By: Freda Walai Sui, Papua New Guinea
The research skills I learnt from QUT enhanced our program monitoring and evaluation by adapting the World Health Organisation-structured questionnaire into local context. Based on the locations where child births take place, assessments were done on variables that can improve the survival of birthing mothers and newborn babies.
Access to birth facilities in Papua New Guinea has a lot of geographical barriers. As such, air access is usually employed, but with a lot of difficulties as well. Baseline assessment revealed mothers dying of heavy bleeding immediately after delivery. Findings from this assessment led us to an evidence-based planning to procure Non-pneumatic Anti-Shock Garments (NASG), a low-technology first-aid device used to treat hypovolemic shock. Now our Maternal and Newborn Care Program has this equipment in stock.
We launched the use of NASG and conducted a one-day training in three nearby sub-nationals including Port Moresby. Each sub-national referral hospital as well as remote health facilities offering birth services were given one equipment after the launch.

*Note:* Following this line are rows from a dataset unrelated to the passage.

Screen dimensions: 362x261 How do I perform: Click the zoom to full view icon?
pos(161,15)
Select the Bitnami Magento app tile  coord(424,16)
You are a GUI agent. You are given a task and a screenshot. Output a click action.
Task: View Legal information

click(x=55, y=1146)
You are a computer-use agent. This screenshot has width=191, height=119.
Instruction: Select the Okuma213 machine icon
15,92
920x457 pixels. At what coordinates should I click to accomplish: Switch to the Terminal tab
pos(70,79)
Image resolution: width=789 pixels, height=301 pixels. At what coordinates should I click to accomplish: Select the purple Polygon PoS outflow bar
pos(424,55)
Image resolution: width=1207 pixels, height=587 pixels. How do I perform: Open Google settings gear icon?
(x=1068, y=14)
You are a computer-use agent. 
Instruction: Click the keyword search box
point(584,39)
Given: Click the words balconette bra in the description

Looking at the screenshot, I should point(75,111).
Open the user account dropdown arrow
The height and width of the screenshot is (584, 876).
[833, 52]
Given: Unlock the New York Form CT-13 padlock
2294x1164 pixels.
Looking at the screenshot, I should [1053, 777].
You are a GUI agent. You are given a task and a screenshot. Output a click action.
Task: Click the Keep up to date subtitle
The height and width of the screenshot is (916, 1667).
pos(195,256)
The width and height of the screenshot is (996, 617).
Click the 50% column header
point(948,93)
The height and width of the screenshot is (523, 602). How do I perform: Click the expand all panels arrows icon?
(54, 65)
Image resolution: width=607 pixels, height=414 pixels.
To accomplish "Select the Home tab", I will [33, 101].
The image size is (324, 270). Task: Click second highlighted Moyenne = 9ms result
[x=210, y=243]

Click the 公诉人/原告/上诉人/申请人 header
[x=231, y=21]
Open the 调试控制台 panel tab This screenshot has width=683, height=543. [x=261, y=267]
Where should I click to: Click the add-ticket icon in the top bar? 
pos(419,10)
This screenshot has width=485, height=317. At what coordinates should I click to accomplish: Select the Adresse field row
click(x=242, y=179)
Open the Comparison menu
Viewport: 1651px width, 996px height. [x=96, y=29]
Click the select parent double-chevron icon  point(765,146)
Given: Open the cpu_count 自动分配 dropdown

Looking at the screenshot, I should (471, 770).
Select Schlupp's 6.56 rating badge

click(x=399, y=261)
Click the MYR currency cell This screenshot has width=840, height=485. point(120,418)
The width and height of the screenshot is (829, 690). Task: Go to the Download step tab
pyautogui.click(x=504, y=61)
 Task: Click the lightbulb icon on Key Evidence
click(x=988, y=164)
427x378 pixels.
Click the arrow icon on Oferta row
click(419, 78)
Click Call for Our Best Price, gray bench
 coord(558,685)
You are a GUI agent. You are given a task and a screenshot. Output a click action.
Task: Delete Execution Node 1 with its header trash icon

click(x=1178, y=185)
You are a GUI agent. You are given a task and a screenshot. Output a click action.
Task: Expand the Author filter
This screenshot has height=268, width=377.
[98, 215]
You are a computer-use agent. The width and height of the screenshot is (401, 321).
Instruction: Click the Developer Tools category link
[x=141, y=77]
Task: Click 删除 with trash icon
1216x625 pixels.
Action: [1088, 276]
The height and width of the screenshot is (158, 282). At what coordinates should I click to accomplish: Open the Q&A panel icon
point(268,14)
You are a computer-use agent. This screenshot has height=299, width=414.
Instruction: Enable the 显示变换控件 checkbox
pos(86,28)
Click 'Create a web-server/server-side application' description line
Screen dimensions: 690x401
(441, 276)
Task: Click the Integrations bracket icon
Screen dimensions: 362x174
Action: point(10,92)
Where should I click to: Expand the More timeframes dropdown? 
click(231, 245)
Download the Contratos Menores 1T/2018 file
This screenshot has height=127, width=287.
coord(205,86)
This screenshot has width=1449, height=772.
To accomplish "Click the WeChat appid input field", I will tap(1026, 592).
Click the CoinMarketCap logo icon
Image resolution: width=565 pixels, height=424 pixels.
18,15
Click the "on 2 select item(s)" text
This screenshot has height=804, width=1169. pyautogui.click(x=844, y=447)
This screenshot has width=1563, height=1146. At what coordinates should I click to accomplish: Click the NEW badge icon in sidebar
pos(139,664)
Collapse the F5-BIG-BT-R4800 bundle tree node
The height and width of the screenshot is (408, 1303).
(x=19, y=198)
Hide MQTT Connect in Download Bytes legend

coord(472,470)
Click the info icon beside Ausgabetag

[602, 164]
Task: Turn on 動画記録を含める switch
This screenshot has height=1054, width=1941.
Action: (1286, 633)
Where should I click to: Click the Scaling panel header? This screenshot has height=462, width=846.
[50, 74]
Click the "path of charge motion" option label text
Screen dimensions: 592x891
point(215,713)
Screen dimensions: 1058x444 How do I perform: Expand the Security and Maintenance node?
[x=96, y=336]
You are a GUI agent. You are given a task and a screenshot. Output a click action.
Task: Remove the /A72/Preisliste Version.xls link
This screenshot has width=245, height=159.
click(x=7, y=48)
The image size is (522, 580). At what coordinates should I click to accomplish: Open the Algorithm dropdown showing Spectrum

There are many life-saving stories to tell using this garment, but for now I will focus on a mother who delivered in a very remote health facility and developed blood loss complications after delivery. With the application of NASG, she was able to survive, despite not reaching the nearest hospital for blood transfusion.
We are yet to reach all birth facilities in the country, which is proving to be a real challenge. But we will not stop until all areas are supported. We will also use this impact story to rally support so that more post-partum haemorrhage garments are made available in all birth facilities in Papua New Guinea.